Pero la policía de mi mente irrumpió en forma de vigilantes del tren. Aparecieron para exigir que nos separáramos, mientras la multitud rugía allá afuera en una protesta.

Flashes de dos días


  • Llegando a la boda de mi hermana en un camino circular de casas bajas con jardines, plantas y flores por todos lados. (Nerviosa por llegar, contenta, expectante)
  • Cuando paramos en uno de los viajes con mi familia en un restaurante sencillo. Con paredes y mesas blancas.

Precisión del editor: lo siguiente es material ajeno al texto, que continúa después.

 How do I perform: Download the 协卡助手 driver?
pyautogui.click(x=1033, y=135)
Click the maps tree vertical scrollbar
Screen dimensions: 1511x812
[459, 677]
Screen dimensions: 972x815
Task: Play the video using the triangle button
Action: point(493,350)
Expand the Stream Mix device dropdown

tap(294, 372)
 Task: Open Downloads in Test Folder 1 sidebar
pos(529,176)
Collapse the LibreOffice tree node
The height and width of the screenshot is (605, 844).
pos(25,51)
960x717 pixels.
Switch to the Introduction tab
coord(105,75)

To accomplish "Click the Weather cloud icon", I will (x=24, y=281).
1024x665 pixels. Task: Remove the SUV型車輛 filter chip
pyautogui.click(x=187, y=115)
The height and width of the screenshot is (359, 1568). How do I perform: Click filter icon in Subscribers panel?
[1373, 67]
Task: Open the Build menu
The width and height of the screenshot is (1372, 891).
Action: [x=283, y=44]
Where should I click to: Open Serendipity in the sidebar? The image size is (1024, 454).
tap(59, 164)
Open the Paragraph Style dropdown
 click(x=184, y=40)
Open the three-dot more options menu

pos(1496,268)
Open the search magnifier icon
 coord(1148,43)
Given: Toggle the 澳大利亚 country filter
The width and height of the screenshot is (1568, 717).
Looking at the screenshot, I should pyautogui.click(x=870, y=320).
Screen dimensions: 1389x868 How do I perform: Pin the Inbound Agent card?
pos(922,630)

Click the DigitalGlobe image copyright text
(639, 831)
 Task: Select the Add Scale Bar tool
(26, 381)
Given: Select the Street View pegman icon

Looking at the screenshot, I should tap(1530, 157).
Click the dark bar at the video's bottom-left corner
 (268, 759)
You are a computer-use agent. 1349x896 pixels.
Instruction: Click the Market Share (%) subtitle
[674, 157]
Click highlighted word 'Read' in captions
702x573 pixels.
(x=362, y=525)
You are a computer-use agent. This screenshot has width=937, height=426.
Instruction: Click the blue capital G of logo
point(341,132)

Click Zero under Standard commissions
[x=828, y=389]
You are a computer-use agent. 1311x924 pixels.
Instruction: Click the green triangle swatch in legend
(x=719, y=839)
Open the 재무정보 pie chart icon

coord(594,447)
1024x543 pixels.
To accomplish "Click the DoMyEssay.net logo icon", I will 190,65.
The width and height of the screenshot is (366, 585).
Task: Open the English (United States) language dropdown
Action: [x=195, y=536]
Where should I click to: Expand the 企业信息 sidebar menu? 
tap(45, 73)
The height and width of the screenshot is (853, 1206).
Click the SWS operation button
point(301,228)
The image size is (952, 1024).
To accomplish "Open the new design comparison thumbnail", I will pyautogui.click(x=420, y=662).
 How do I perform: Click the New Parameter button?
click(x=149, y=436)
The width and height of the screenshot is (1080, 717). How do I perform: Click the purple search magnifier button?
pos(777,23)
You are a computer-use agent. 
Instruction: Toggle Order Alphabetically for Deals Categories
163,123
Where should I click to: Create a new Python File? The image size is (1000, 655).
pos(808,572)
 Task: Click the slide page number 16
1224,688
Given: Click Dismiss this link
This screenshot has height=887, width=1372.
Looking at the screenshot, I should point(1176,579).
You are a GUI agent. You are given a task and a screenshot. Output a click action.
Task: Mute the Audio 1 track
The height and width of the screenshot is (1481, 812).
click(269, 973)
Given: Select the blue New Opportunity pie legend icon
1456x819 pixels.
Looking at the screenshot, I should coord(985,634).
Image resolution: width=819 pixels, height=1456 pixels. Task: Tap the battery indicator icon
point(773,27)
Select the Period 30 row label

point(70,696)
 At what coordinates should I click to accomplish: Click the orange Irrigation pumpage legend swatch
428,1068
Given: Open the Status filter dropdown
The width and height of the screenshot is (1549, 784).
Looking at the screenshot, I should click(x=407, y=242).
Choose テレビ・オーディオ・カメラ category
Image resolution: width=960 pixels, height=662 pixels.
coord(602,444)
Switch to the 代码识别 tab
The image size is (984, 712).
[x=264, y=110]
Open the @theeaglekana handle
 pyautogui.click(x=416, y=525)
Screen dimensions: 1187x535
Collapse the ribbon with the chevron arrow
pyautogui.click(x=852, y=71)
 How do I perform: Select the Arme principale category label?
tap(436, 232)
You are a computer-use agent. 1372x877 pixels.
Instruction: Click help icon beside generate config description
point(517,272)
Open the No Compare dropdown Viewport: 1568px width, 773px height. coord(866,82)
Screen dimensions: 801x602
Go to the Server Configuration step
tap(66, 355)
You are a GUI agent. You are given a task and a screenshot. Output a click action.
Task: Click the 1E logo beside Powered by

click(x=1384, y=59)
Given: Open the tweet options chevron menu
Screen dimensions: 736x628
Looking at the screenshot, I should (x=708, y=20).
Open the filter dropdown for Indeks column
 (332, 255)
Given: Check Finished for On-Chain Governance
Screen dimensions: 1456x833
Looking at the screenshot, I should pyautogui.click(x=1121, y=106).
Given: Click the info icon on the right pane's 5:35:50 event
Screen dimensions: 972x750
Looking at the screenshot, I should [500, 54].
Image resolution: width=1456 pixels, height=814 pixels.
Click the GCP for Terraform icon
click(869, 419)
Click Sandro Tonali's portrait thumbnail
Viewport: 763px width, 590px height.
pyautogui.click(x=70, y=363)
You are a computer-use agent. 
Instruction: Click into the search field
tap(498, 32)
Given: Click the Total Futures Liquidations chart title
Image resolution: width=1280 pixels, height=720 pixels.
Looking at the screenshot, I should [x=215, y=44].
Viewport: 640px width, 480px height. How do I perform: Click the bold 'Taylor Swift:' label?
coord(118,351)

Pedimos tortas o algo así. (Alegre, buen momento)
  • Esperando afuera de una oficina oscura en La Salle por una carta que me escribí para el futuro y que nunca me entregaron. (Enojo, frustración, espera)
  • Una casa de una chica que odié. Un gran patio y una mesa al aire libre. (Ganas de irme, fotografía)
  • En el campamento de cuando salimos de sexto de primaria. Esperando entrar al comedor que estaba en lo alto, y cuyo techo estaba formado por rebanadas de troncos. (Fuera de lugar)
  • Esperando para subir a un camión para regresar a la ciudad desde San Miguel de Allende, cuando fuimos en la Universidad. (Fuera de lugar, incómoda

(Flash: De repente, casi siempre mientras trabajo, llega a mi mente el nítido recuerdo de una vivencia o sueño pasado, a veces muy antiguos y al parecer sin importancia. Lo extraño es que el recuerdo viene sin pedirlo, sin buscarlo, como una asociación instantánea que no comprendo. Durante un solo segundo, percibo el ambiente del sueño o de la memoria, lo recuerdo, me deleito en el detalle que viene hacia mí: una calle, un escenario, un evento. Al momento siguiente he regresado a la realidad de mi nota, de mi trabajo, o de lo que sea que esté haciendo).

Correr sangre


Me quedé dormida sólo un minuto y soñé que comía aquella pequeña hoja verde que siempre me daban para adormecerme. Y de repente, bajo los papeles en la mesa, veía correr sangre. Descubrí que la sangre manaba de mi brazo, de una herida abierta en diagonal. La sangre corría abundantemente, sin control, roja brillante, extremadamente cálida.

Y pensé…

Puertas y guerra


Estábamos en la segunda guerra. Nos escondíamos detrás de un par de edificios altos, de aspecto bastante moderno. Me habían cortado todo el cabello. Enfundados en uniformes de camuflaje y todos rapados, incluso nos parecíamos. Así era más fácil hacerme pasar por un chico para intentar la huida. Pero en el último momento, todos nos pusimos pelucas multicolores. No sé la razón, pero parecía ser la última oportunidad de alegría en nuestras vidas.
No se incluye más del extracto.